Anyone who never acts undignified should stop reading at this point.  Seriously–if you are compelled to lecture for a bit of misbehavior, it’s time to click away.  Believe me, I don’t need you to tell me that my actions in the following situation were wrong.  I know it.  I chose it.  That’s right–like most passive aggressive people, I was aware of what I was doing and yes, I took a little pleasure in it.  That’s why I am bothering to tell you; it’s part soul-cleansing confession, part funny-what-a-Mama-bear (or Papa bear)-will-do-to-avenge-her-young.

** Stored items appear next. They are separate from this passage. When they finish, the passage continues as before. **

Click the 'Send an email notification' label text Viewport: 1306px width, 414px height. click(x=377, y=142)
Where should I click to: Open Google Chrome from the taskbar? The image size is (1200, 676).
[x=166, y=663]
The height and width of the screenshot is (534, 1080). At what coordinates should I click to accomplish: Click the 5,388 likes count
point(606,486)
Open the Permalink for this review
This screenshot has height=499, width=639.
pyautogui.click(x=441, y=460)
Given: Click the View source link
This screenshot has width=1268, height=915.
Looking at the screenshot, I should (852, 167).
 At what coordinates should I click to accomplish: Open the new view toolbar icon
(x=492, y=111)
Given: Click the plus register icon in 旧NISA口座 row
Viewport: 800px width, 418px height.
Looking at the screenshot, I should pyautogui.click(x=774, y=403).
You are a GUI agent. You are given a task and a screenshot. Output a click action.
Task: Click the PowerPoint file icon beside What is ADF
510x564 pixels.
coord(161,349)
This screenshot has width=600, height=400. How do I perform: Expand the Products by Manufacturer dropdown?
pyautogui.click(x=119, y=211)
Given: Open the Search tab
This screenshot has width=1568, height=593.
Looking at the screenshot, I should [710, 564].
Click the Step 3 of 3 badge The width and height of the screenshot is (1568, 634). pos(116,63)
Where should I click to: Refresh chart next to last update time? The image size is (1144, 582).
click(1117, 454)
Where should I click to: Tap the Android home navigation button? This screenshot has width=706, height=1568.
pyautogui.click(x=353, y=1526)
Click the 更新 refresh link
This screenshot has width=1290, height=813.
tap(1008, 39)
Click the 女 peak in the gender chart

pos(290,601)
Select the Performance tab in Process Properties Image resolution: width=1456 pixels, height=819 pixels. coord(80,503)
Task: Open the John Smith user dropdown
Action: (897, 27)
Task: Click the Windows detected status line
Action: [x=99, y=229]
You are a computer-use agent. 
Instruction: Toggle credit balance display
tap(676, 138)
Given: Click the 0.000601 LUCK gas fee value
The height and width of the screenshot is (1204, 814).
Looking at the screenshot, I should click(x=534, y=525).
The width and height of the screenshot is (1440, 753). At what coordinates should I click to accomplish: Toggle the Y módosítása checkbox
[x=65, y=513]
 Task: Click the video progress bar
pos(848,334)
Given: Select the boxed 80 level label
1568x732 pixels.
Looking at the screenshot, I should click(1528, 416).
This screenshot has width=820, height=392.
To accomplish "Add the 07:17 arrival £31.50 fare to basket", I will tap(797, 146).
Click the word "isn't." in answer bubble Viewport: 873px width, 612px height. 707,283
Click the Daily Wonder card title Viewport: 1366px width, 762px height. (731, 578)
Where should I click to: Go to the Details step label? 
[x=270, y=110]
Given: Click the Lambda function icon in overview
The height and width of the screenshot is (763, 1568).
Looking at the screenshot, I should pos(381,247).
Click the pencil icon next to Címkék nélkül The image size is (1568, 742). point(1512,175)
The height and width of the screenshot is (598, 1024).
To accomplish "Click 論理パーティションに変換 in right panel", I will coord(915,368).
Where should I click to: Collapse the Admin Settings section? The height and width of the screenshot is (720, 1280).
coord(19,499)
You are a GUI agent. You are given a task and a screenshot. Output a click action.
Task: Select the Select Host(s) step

So, simply put, I took my daughter and her frenemy to see a movie yesterday.  Before the film, I bought them each a box of candy–Skittles for my daughter and Sour Patch Kids for the un-friend.  Both thanked me graciously.  At the end of the movie, the frenemy approached me and said the roof of her mouth was “all scratched up” from the Sour Patch Kids.

Mission accomplished.

Perhaps it’ll be harder for her to use her mouth to say mean things now.

What?  At least I didn’t send her home with a box of super-sour Sweetarts to wash it all down.

 

 

 

Signe Whitson is the author of Friendship & Other Weapons: Group Activities to Help Young Girls Aged 5-11 to Cope with Bullying, in which she provides engaging activity and discussion ideas to help kids assertively (not passive aggressively!) respond to girl bullying.  For more information, please visit www.signewhitson.com, Follow her on Twitter @SigneWhitson, or Like her on Facebook.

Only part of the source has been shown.